Credit bureau TransUnion urged to tighten online security after local newspaper says it easily obtained data on Hong Kong Chief Executive Carrie Lam and Financial Secretary Paul Chan
- Reporters say they were able to bypass checks using identity card numbers and publicly available information
- Firm, which has records of 5.4 million people in city, denies cyber breach, saying data was fraudulently accessed
Hong Kong’s Monetary Authority and privacy watchdog have called on major international credit bureau TransUnion to improve its online authentication procedures after a local newspaper claimed it could easily access the personal credit files of public figures in the city, including Chief Executive Carrie Lam Cheng Yuet-ngor and Financial Secretary Paul Chan Mo-po.
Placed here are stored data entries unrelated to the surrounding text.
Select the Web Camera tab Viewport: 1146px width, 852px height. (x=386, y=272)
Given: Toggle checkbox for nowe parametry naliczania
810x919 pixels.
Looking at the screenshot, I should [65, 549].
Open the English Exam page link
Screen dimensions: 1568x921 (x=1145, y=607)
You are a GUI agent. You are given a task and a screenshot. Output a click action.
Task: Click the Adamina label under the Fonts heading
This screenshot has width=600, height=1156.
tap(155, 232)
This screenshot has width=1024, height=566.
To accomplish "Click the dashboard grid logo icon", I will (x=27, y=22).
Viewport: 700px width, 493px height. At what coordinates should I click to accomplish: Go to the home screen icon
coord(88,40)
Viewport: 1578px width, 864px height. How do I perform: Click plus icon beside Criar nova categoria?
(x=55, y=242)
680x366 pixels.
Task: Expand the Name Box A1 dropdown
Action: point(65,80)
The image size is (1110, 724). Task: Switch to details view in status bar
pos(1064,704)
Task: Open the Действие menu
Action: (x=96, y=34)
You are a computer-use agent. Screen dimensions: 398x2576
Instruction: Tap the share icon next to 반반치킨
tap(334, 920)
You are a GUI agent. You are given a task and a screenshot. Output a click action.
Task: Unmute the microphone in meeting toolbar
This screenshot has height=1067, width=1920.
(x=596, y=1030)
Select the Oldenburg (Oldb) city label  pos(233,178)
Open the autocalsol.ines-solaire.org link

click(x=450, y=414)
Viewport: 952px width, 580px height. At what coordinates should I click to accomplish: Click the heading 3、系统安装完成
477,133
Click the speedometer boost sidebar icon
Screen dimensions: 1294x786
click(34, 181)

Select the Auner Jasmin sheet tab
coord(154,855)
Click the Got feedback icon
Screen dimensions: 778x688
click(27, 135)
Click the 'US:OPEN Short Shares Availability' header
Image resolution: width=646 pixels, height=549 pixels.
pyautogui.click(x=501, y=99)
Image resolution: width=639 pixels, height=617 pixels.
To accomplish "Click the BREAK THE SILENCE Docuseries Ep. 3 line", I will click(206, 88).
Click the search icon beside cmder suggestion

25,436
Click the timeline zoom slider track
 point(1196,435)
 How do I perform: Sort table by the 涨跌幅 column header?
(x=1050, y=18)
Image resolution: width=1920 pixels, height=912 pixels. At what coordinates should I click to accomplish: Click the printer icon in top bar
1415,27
According to its website, TransUnion maintains credit records on 5.4 million consumers in the city and 500 million consumers and businesses worldwide.
Privacy Commissioner for Personal Data Stephen Wong Kai-yi contacted the local branch of the Chicago-based agency after learning about the incident, which the watchdog said might be related to security loopholes involving the procedure for obtaining credit reports, a commission spokesman said on Wednesday.
The commissioner’s office had launched a compliance check and helped the company to take immediate remedial action to minimise any possible damage, he said. The watchdog also urged TransUnion and other financial institutions concerned in the case to halt the problematic credit file subscription procedure.
The credit bureau had contacted the authorities after Chinese-language newspaper Ming Pao reported that it was able to easily obtain credit reports for a number of public figures. It also sought to reassure its clients with a message on the homepage emphasising its “focus on data security across the company”.
“Threats are monitored and evaluated to ensure internal controls are adjusted as needed to remain effective in a rapidly changing threat environment,” the notice said.
In an article on Wednesday night, the newspaper said it had conducted a test on the TransUnion online credit report subscription service that showed the required identity check could be bypassed simply by inputting the identity card numbers and publicly available personal information of certain well-known Hongkongers and answering a few simple questions.
Reporters were then able to access the public figures’ credit scores, telephone numbers, addresses and overdue payments.
A detailed report on Thursday revealed that the city’s chief executive and financial secretary were among those whose data had been obtained.
Ming Pao’s editorial department issued a statement alongside Thursday’s report, stressing it had not obtained any information by fraudulent means.
“During the investigative process we only tried to enter the system manually, to test for loopholes,” the statement read.
“We did not use fraudulent means to obtain the information, and there was no misuse.”
All information obtained had also been destroyed on Thursday after the report was written, it added.
Privacy Commissioner for Personal Data Stephen Wong Kai-yi said there were exemptions under the Personal Data (Privacy) Ordinance.
For instance, if the information was obtained to prevent or investigate crimes, or when the information was used for news reporting with public interest.
Wong also said his office would take follow-up measures, such as launching an investigation or issuing warnings.
TransUnion said on its website that its credit reports contained mainly personal data, repayment records for credit accounts, details of credit applications, including credit cards, personal loans and mortgages, details of other credit inquiries, relevant public records and credit scores.
A TransUnion spokeswoman said it had immediately begun an internal review after being contacted by local media about the issue earlier this week.
“Our preliminary findings indicate that the reporter accessed consumer information for a very limited number of Hong Kong consumers [the public figures involved] in violation of Hong Kong data privacy law. We have contacted law enforcement to further investigate this matter,” the spokeswoman said.
She added that the incident was not a cyber breach but a misuse of consumer data to fraudulently access consumer credit files.
The spokeswoman said the company had layered security measures in place to authenticate consumers seeking to access their data. It had taken immediate action to validate its anti-fraud controls in a response to the incident.
The Monetary Authority said on Wednesday that the credit information service provided by TransUnion was not under its regulation. It had learned about the situation from TransUnion and the banks.
A spokesman said the authority was told that someone had improperly obtained credit reports of the third parties via the online platforms of TransUnion and other financial intermediaries.
“This improper access might involve the safety of the personal credit information provided to TransUnion by banks. The Monetary Authority has expressed its concern and has requested that TransUnion, through the Association of Banks, conduct a thorough investigation immediately, and strengthen the accreditation process as soon as possible,” he added.
The authority also notified the privacy commission.